◆ **Extracted data**
╔══

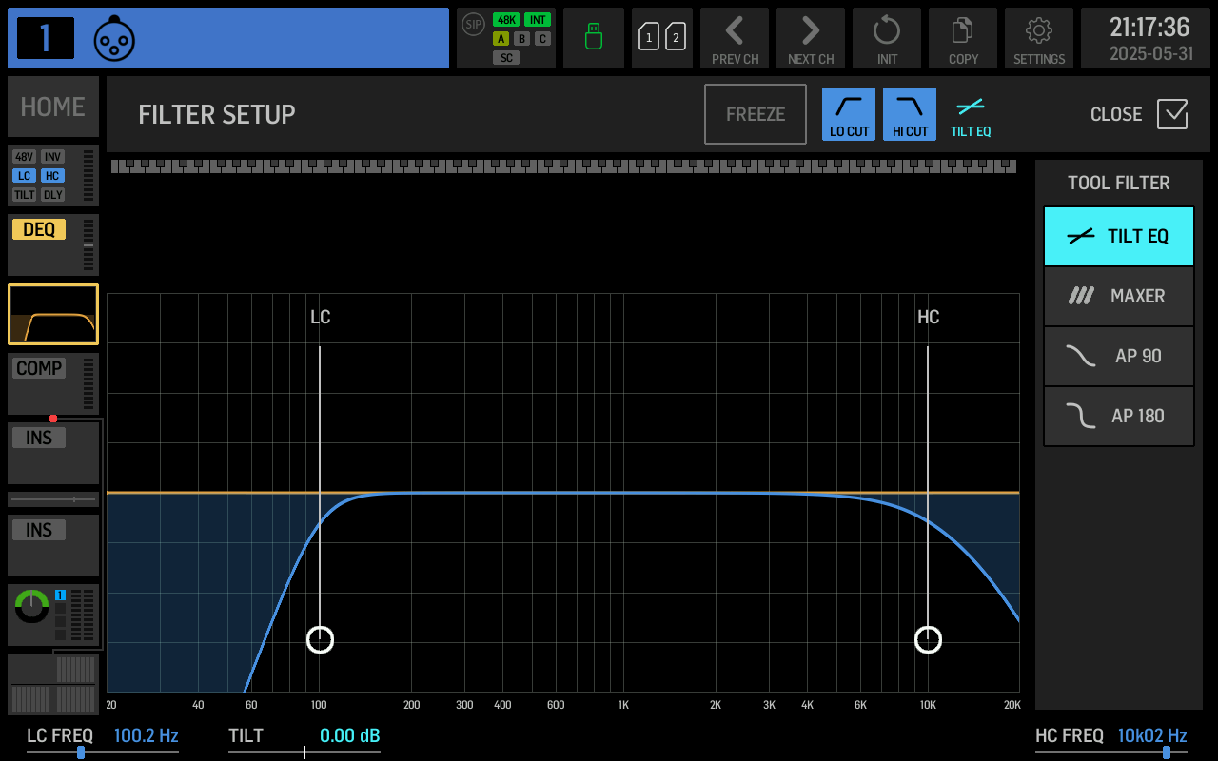This screenshot has height=761, width=1218.
Task: Advance to NEXT CH channel
Action: [x=811, y=38]
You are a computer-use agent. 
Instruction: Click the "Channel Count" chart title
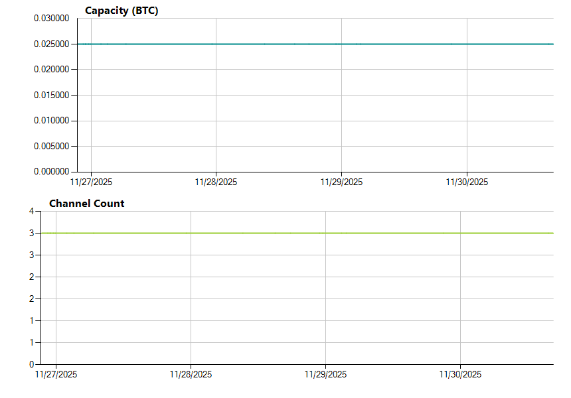tap(86, 204)
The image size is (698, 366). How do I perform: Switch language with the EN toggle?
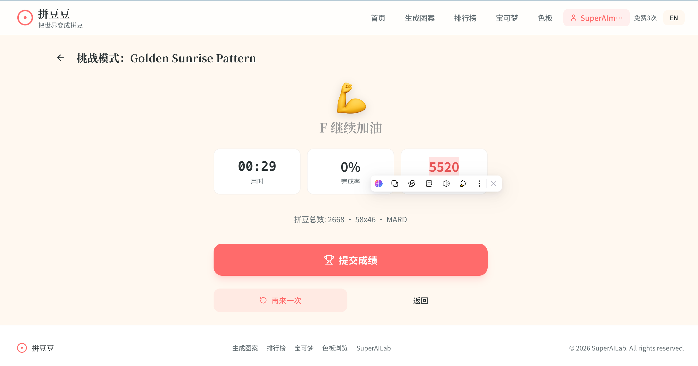click(674, 18)
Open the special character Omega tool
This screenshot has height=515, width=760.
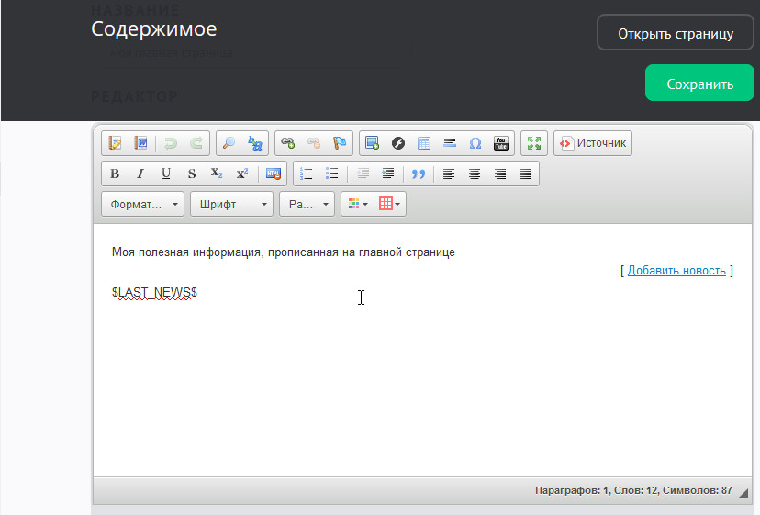[x=475, y=143]
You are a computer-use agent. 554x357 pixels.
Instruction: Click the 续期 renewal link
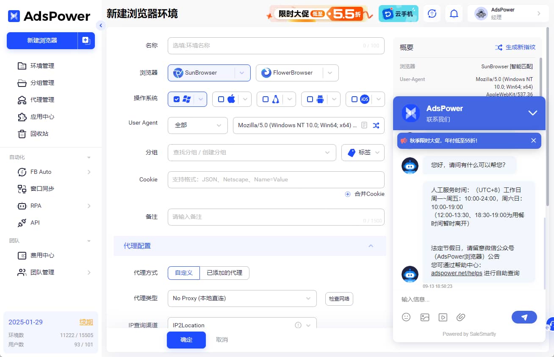(x=86, y=322)
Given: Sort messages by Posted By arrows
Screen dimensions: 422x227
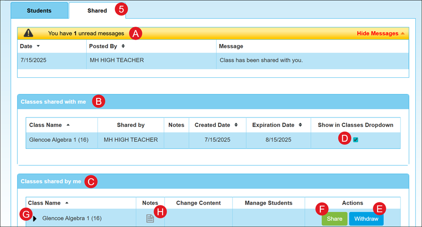Looking at the screenshot, I should 123,46.
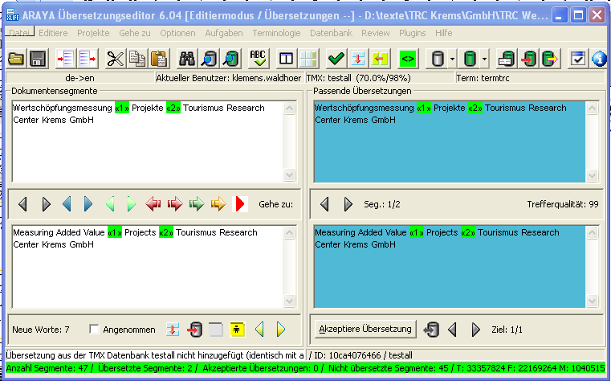The width and height of the screenshot is (611, 381).
Task: Click the binoculars search icon
Action: coord(187,58)
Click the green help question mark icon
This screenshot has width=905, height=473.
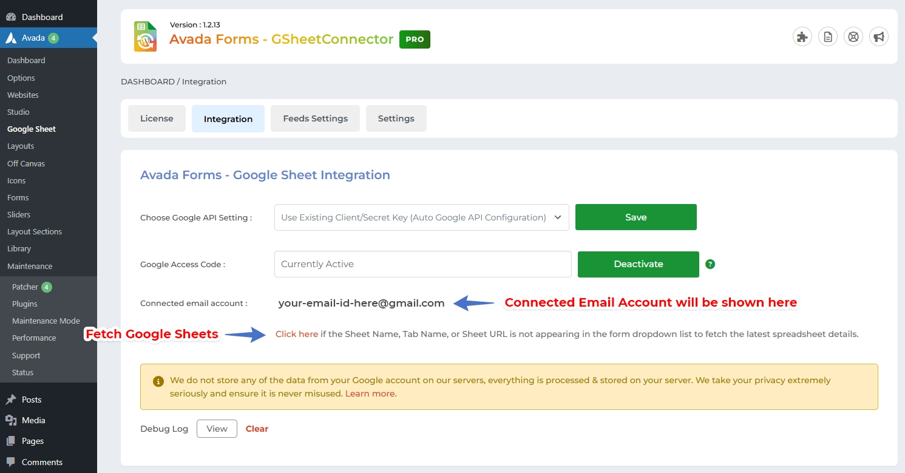pos(710,264)
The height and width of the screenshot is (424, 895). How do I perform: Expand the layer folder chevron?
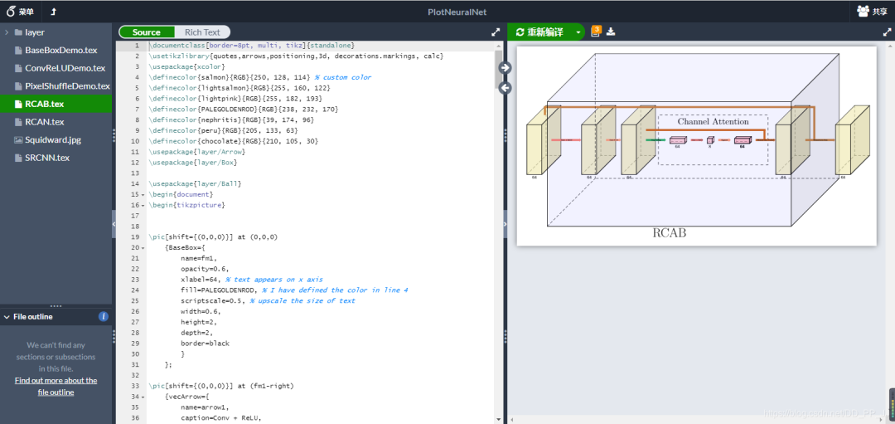[x=7, y=32]
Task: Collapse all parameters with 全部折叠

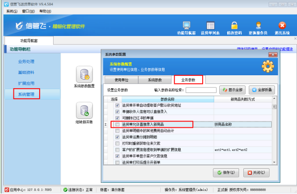Action: coord(262,90)
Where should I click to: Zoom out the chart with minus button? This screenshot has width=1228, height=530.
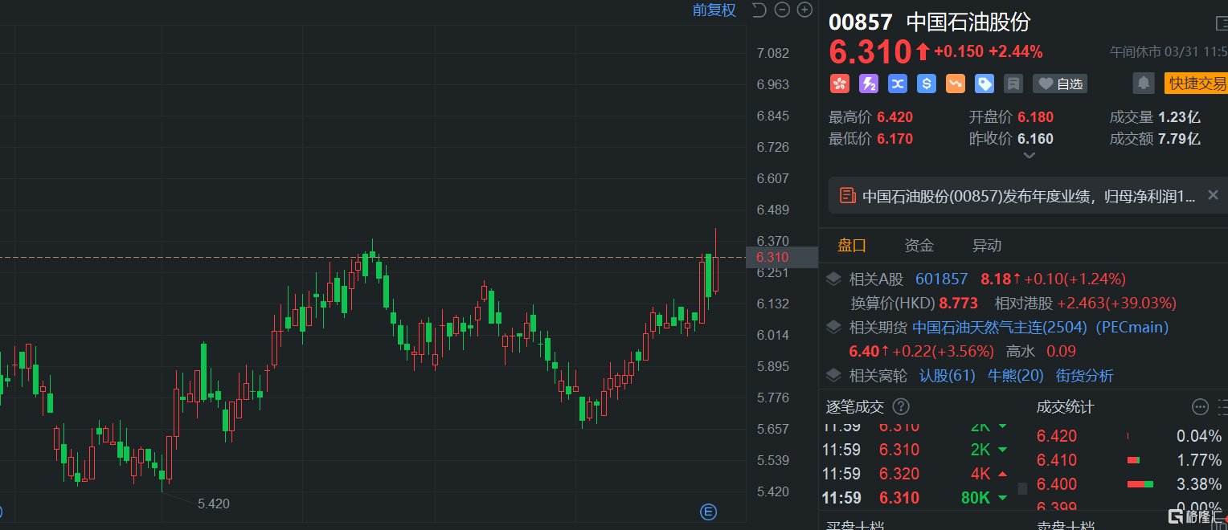tap(782, 10)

╚══

Find the lines above holding the word "agent" and show them.

◆ **Response**
You are a computer-use agent. 
You are a computer-use agent. 554x357 pixels.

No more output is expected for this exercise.